Question1.step2 (Solving part (a): Finding the composite function $$(\mathscr{A} \circ r)(t)$$)

Part (a) asks us to find the composite function $$(\mathscr{A} \circ r)(t)$$. This means we need to find the area of the oil slick at any given time $$t$$. To do this, we take the radius formula $$r(t)$$ and substitute it into the area formula $$\mathscr{A}(r)$$.
The given radius function is: $$r(t) = 4t$$
The given area function is: $$\mathscr{A}(r) = \pi r^2$$
To find $$(\mathscr{A} \circ r)(t)$$, we replace the variable $$r$$ in the area formula $$\mathscr{A}(r)$$ with the entire expression for $$r(t)$$.
So, we will calculate $$\mathscr{A}(r(t))$$:
$$(\mathscr{A} \circ r)(t) = \mathscr{A}(4t)$$
Now, we apply the area formula to $$4t$$ as if it were the radius. This means we substitute $$4t$$ in place of $$r$$ in $$\pi r^2$$:
$$\mathscr{A}(4t) = \pi (4t)^2$$
Next, we need to calculate the square of $$4t$$. This means multiplying $$4t$$ by itself:
$$(4t)^2 = (4 \times t) \times (4 \times t) = 4 \times 4 \times t \times t = 16t^2$$
Now, substitute this back into the expression:
$$(\mathscr{A} \circ r)(t) = \pi (16t^2)$$
We typically write the numerical coefficient before the mathematical constant $$\pi$$:
$$(\mathscr{A} \circ r)(t) = 16\pi t^2$$
This formula now directly gives us the area of the oil slick based on the time $$t$$ that has passed.

Question1.step3 (Solving part (b): Interpreting $$(\mathscr{A} \circ r)(t)$$)

Part (b) asks for the interpretation of $$(\mathscr{A} \circ r)(t)$$.
From part (a), we found that $$(\mathscr{A} \circ r)(t) = 16\pi t^2$$.
Let's recall what each part represents:
- $$t$$ represents the time in minutes since the leak began.
- $$r(t) = 4t$$ represents the radius of the oil slick at time $$t$$.
- $$\mathscr{A}(r) = \pi r^2$$ represents the area of a circle with radius $$r$$.
When we combine these as $$(\mathscr{A} \circ r)(t)$$, we are essentially finding the area of the oil slick that has a radius determined by the time $$t$$.
Therefore, $$(\mathscr{A} \circ r)(t)$$ represents the total area of the circular oil slick on the water's surface, measured in square feet, at any given time $$t$$ minutes after the leak started. It shows how the area covered by the oil grows over time.

Question1.step4 (Solving part (c): Calculating the area after 3 minutes)

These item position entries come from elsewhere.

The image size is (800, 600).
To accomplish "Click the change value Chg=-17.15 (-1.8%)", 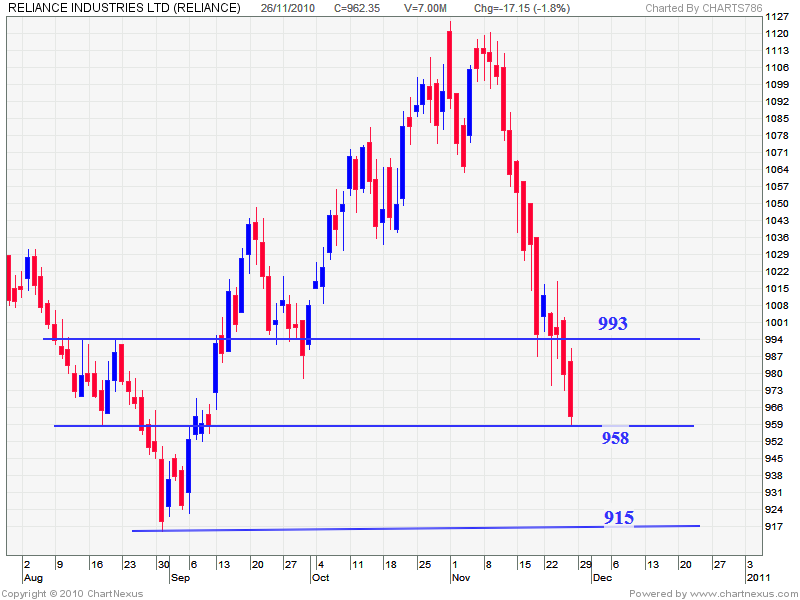I will pyautogui.click(x=521, y=8).
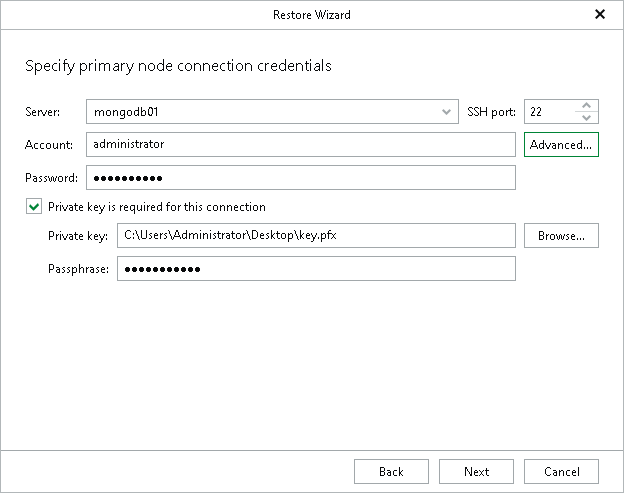624x493 pixels.
Task: Decrease the SSH port value
Action: point(586,118)
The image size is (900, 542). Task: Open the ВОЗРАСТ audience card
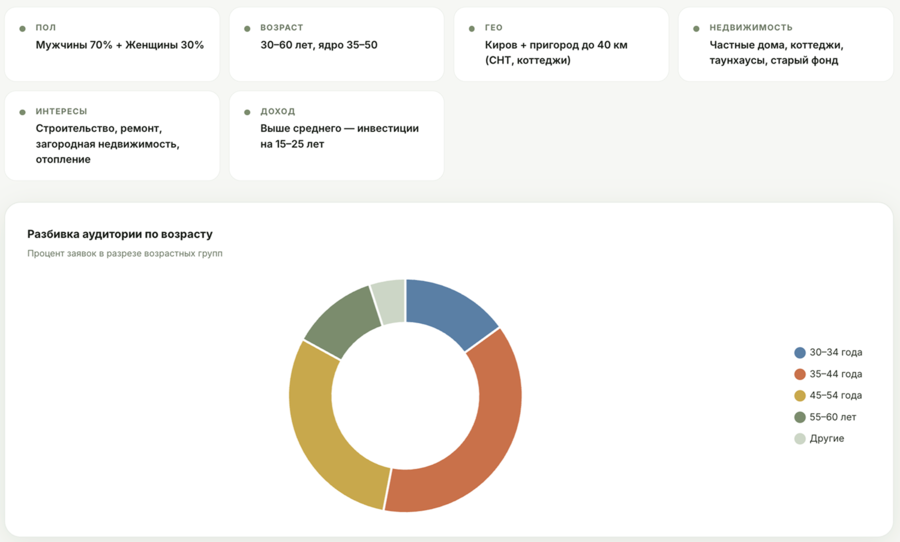[x=336, y=44]
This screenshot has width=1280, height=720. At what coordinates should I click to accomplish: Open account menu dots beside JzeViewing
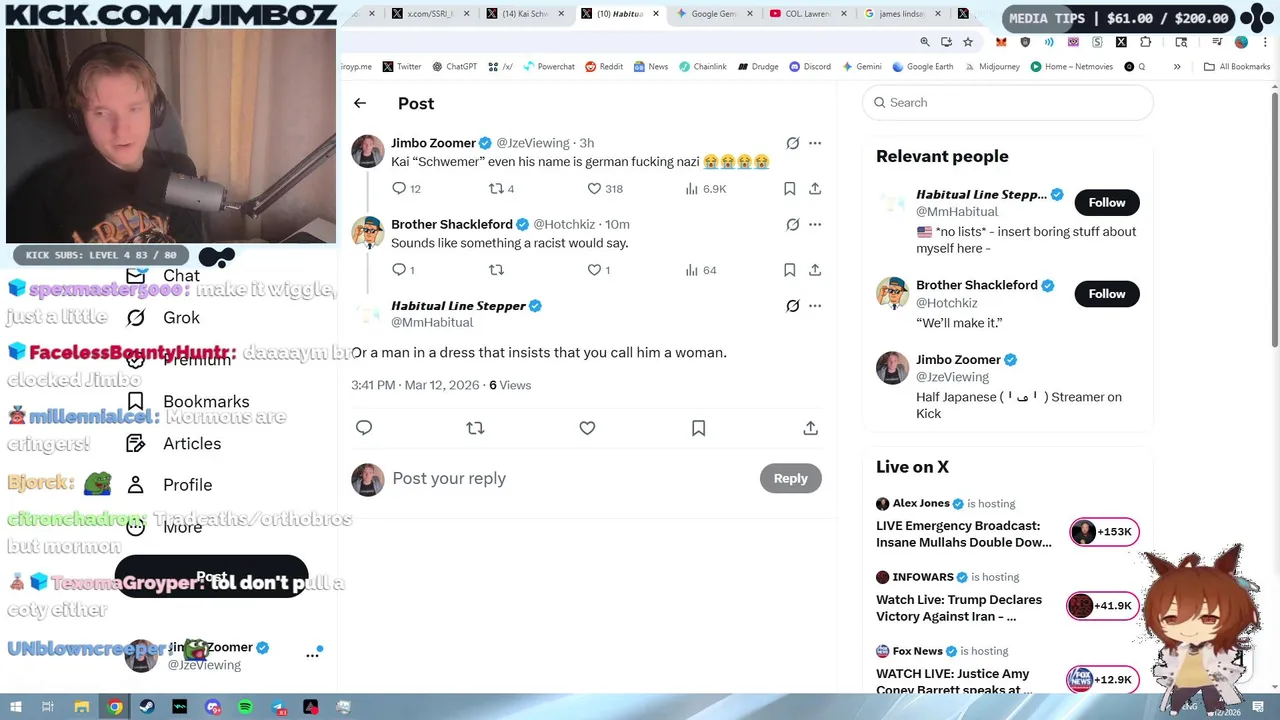[313, 655]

Part (c) asks us to calculate the specific area of the oil slick after 3 minutes.
To do this, we use the formula for the area of the oil slick as a function of time that we found in part (a):
$$(\mathscr{A} \circ r)(t) = 16\pi t^2$$
We need to find the area when $$t = 3$$ minutes. So, we substitute the value $$3$$ for $$t$$ in the formula:
$$(\mathscr{A} \circ r)(3) = 16\pi (3)^2$$
First, calculate the value of $$3^2$$:
$$3^2 = 3 \times 3 = 9$$
Now, substitute this value back into the equation:
$$(\mathscr{A} \circ r)(3) = 16\pi (9)$$
Finally, multiply the numbers $$16$$ and $$9$$:
$$16 \times 9 = 144$$
So, the area is:
$$(\mathscr{A} \circ r)(3) = 144\pi$$
Since the radius is in feet, the area is in square feet.
Therefore, the area of the oil slick after 3 minutes is $$144\pi$$ square feet.